---- Sección de texto

Zig Ziglar cuenta la historia de tres ladrones. El nombre del primero era Emanuel Nenger. El año es 1887. La escena transcurre en una tienda de un pequeño vecindario. Un caballero de edad mediana que está en ella comprando algunas verduras, le entrega a la dependienta un billete de 20 dólares. Cuando ella se dispone a darle el cambio, nota algo extraño. Se da cuenta que la tinta del billete se le ha que­dado en los dedos húmedos luego de envolver las verduras. Ella mira al señor Nenger, a quien ha conocido durante años. Luego mira de nuevo al billete de 20 dólares. Está asombrada y se pregunta si aquel caballero le ha entregado un billete falso. Rechaza la idea en su men­te, porque ha conocido a Emanuel Nenger durante mucho tiempo. Es un viejo amigo en quien puede confiar, así que le entrega el cambio y el caballero se marcha.

--------
---- Datos registrados

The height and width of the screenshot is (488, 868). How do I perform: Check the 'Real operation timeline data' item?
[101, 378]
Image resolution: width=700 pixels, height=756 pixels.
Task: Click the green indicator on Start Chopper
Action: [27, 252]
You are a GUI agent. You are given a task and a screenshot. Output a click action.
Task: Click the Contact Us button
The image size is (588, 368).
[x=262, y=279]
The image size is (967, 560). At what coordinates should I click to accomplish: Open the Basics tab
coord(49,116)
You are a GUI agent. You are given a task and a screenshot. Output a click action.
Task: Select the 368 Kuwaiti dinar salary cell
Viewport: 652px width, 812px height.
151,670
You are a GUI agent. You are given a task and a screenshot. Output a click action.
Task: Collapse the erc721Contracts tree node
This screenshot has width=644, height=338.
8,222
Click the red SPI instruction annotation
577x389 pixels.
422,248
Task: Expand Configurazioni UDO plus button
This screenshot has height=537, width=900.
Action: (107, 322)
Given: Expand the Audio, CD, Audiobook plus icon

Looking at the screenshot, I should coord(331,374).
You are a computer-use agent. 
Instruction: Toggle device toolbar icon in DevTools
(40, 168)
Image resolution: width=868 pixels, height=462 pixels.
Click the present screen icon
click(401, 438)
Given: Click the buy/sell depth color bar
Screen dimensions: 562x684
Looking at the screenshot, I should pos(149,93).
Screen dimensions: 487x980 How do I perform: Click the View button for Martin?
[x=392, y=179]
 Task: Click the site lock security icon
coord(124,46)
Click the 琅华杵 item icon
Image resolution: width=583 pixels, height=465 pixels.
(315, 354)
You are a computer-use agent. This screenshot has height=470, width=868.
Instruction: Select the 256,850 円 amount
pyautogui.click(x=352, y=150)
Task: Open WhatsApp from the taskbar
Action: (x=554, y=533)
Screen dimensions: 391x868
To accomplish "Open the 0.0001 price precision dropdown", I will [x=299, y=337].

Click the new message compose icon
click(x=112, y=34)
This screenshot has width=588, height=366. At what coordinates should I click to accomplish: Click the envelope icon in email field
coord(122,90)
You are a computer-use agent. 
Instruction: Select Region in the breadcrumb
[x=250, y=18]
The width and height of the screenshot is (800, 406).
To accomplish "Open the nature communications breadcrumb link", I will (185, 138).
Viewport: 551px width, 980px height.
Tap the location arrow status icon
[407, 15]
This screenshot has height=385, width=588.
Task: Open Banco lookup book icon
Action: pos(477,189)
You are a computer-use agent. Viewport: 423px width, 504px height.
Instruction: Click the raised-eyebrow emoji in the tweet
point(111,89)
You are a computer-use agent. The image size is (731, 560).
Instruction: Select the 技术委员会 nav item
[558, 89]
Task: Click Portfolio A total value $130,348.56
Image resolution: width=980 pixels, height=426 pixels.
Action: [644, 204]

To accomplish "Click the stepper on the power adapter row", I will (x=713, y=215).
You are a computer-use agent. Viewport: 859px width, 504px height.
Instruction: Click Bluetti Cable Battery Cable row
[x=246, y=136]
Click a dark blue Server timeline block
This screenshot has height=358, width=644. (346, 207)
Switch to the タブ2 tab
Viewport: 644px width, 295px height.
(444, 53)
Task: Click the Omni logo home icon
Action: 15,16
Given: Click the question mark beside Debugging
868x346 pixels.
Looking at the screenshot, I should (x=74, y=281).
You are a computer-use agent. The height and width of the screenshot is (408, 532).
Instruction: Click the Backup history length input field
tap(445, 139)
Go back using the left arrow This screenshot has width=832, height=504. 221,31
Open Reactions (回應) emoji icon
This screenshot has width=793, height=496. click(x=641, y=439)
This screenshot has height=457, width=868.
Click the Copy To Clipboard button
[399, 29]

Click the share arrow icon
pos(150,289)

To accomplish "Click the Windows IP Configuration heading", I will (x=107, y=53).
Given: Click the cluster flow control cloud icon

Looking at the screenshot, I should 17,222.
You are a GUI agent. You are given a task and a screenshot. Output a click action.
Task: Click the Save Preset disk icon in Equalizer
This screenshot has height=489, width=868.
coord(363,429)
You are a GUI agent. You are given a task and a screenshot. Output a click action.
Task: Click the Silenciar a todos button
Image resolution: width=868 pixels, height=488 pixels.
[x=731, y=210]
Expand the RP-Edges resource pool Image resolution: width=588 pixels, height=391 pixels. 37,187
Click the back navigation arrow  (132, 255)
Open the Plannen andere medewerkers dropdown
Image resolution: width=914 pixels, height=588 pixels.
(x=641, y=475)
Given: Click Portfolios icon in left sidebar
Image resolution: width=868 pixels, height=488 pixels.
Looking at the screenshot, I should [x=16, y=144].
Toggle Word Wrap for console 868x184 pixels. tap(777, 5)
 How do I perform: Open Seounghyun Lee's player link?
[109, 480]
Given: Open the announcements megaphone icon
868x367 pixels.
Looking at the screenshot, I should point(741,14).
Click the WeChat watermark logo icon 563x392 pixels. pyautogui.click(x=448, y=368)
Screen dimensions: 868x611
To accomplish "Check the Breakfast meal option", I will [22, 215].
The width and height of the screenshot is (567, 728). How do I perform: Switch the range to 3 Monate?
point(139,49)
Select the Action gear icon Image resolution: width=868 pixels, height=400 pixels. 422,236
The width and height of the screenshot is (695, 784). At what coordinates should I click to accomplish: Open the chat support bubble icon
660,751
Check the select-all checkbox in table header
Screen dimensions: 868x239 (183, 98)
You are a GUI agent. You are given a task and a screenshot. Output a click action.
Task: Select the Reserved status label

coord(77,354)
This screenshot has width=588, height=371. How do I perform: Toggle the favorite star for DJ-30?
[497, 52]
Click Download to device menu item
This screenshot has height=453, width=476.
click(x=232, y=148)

--------

**Instrucciones de la tarea**
Modifica el fragmento del relato sobre Emanuel Nenger que comienza con "Zig Ziglar cuenta" y termina con "caballero se marcha.": reprodúcelo reemplazando "verduras" por "hortalizas".

**Resultado**
Zig Ziglar cuenta la historia de tres ladrones. El nombre del primero era Emanuel Nenger. El año es 1887. La escena transcurre en una tienda de un pequeño vecindario. Un caballero de edad mediana que está en ella comprando algunas hortalizas, le entrega a la dependienta un billete de 20 dólares. Cuando ella se dispone a darle el cambio, nota algo extraño. Se da cuenta que la tinta del billete se le ha que­dado en los dedos húmedos luego de envolver las hortalizas. Ella mira al señor Nenger, a quien ha conocido durante años. Luego mira de nuevo al billete de 20 dólares. Está asombrada y se pregunta si aquel caballero le ha entregado un billete falso. Rechaza la idea en su men­te, porque ha conocido a Emanuel Nenger durante mucho tiempo. Es un viejo amigo en quien puede confiar, así que le entrega el cambio y el caballero se marcha.